In April I had the opportunity to head down to Santa Cruz to check out their facilities and ride their new bikes, the Tallboy LT, Superlight 29, and Highball AL.

I also got to escape this:

And see some of this:

I had forgotten what it looked like.

Santa Cruz Bicycles is a unique company in that they've got international appeal and the image of a large boutique brand, but their facilities are very limited and they run more like a mom-and-pop operation.  On the one hand, there is a great family feel among the staff there, and everyone mountain bikes.  You also have a system where a bike goes through a lot of people's hands before it gets to a dealer--this means blemishes tend to get noticed before they go out the door.  On the other hand, things move slowly at Santa Cruz.  There are no bikes built, boxed and ready to go except for ones that have already been ordered and are waiting for the UPS truck to pick them up that day.  That's right, NO open stock of boxed bikes.  So, when you order a Santa Cruz, your bike goes into the queue and has to be assembled before it can go to ship.  Needless to say, with their bikes in such high demand--particularly right now--this means you might have to wait a bit for your bike.



Their warehouse/factory space is two small old cannery buildings divided by a loading area.  They're so cramped for space that everyday, they haul out palates of components and frames to make room to assemble their bikes.  Every day.  And every night, all that shit gets hauled back inside.  Every night.

When shipments arrive, it creates even more of a jam.  That's palates of Maxxis tires mixed in with frames.


The assembly process starts with this:

Someone picks the parts for a bike and loads them onto a rolling cart (see the frames underneath each cart).

The cart is rolled to a work station.  Here, the wheels are taped for tubeless set-up, and rotors, cassettes, tires and tubes are mounted.

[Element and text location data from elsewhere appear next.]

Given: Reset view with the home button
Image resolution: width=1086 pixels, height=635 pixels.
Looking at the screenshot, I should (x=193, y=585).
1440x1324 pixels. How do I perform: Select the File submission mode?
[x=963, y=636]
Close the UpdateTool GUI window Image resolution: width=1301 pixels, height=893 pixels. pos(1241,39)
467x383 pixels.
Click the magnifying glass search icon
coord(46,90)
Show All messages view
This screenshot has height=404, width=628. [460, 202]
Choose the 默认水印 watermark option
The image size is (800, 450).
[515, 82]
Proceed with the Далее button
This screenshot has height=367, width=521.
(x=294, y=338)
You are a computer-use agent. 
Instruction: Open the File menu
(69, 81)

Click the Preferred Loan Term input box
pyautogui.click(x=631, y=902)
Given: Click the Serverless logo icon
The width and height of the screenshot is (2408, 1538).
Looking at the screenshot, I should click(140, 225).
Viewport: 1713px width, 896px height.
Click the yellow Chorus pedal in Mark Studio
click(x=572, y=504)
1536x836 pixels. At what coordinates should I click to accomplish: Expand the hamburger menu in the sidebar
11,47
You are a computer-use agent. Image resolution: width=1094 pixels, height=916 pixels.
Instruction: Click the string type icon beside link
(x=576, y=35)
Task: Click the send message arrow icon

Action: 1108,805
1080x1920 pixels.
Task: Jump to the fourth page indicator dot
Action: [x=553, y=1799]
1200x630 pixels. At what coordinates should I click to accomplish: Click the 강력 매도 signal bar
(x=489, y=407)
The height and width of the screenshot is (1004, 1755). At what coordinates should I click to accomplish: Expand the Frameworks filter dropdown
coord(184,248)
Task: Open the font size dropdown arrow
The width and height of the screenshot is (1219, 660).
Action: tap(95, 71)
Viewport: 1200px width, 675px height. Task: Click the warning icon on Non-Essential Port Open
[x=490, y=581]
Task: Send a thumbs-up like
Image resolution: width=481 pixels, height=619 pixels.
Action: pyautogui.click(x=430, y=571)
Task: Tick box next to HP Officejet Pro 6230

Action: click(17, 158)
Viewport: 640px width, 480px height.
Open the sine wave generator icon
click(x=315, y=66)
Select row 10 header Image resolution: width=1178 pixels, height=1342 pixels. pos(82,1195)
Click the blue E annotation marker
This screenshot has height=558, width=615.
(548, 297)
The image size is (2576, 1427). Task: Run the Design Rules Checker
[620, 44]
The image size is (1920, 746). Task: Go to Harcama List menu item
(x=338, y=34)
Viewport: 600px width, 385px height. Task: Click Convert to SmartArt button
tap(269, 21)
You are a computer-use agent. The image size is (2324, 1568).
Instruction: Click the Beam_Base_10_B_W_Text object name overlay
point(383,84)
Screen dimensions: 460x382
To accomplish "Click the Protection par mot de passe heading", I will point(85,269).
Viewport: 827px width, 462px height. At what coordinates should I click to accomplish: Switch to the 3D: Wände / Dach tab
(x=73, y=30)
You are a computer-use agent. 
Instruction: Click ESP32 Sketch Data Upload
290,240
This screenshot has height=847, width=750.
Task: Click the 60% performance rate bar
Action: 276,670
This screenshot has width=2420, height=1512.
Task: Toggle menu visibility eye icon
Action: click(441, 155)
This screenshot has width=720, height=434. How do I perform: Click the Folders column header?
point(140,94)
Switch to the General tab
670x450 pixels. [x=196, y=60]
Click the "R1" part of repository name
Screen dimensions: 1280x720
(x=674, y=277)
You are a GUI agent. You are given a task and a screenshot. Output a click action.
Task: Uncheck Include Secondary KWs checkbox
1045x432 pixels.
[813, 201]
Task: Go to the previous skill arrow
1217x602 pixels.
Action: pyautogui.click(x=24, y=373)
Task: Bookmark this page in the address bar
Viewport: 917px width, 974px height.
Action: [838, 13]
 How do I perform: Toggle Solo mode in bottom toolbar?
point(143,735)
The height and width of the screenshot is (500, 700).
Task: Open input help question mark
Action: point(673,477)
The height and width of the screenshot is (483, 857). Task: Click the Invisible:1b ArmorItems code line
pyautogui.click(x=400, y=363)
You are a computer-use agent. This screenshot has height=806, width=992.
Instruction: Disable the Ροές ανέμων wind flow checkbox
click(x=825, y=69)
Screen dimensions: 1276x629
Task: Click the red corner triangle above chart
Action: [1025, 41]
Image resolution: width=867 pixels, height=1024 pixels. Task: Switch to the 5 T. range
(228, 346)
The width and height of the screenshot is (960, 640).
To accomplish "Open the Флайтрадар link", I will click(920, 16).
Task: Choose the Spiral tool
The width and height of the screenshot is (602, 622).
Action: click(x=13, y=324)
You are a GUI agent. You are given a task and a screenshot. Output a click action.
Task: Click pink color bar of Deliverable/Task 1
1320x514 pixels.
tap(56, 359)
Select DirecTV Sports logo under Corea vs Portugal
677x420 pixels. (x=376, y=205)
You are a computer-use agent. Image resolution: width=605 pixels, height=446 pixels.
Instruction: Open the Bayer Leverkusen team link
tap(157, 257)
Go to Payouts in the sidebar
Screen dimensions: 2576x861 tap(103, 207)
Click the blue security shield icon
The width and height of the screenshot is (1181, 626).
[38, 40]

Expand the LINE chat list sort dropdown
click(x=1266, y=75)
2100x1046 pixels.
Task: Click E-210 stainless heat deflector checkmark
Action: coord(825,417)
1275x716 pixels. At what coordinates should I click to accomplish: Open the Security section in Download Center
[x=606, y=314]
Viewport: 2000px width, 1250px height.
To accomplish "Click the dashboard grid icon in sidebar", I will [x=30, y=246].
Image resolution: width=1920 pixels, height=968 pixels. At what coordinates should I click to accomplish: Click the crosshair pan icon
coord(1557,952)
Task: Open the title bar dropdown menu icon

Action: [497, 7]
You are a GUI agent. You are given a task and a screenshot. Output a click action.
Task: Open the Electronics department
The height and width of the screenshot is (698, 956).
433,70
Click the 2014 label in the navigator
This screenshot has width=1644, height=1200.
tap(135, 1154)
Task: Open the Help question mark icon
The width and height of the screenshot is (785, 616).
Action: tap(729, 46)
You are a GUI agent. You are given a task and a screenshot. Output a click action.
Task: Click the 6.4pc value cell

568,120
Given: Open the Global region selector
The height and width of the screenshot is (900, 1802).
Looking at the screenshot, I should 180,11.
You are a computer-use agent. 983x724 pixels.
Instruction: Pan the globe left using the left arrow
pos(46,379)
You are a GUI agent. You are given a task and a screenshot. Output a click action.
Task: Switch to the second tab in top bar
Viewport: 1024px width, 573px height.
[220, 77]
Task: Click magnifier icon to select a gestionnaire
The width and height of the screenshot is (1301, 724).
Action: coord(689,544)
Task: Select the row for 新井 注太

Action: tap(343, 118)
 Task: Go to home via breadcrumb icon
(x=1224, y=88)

While this guy assembles the cockpit.

And these guys assemble the frame.

Loctite on the pivot bolts.  One guy here assembles all the pivots.

When complete, bikes are boxed and shipped.

Santa Cruz is now offering a custom color program.  All of those bikes are powder coated in-house.

I don't have photos, but Santa Cruz also builds their wheels in-house.  Wheels are hand-laced and built by a machine.  They're then checked for tension and true on a stand.

All-in-all it's an impressive operation particularly given the limited amount of space they have to work with.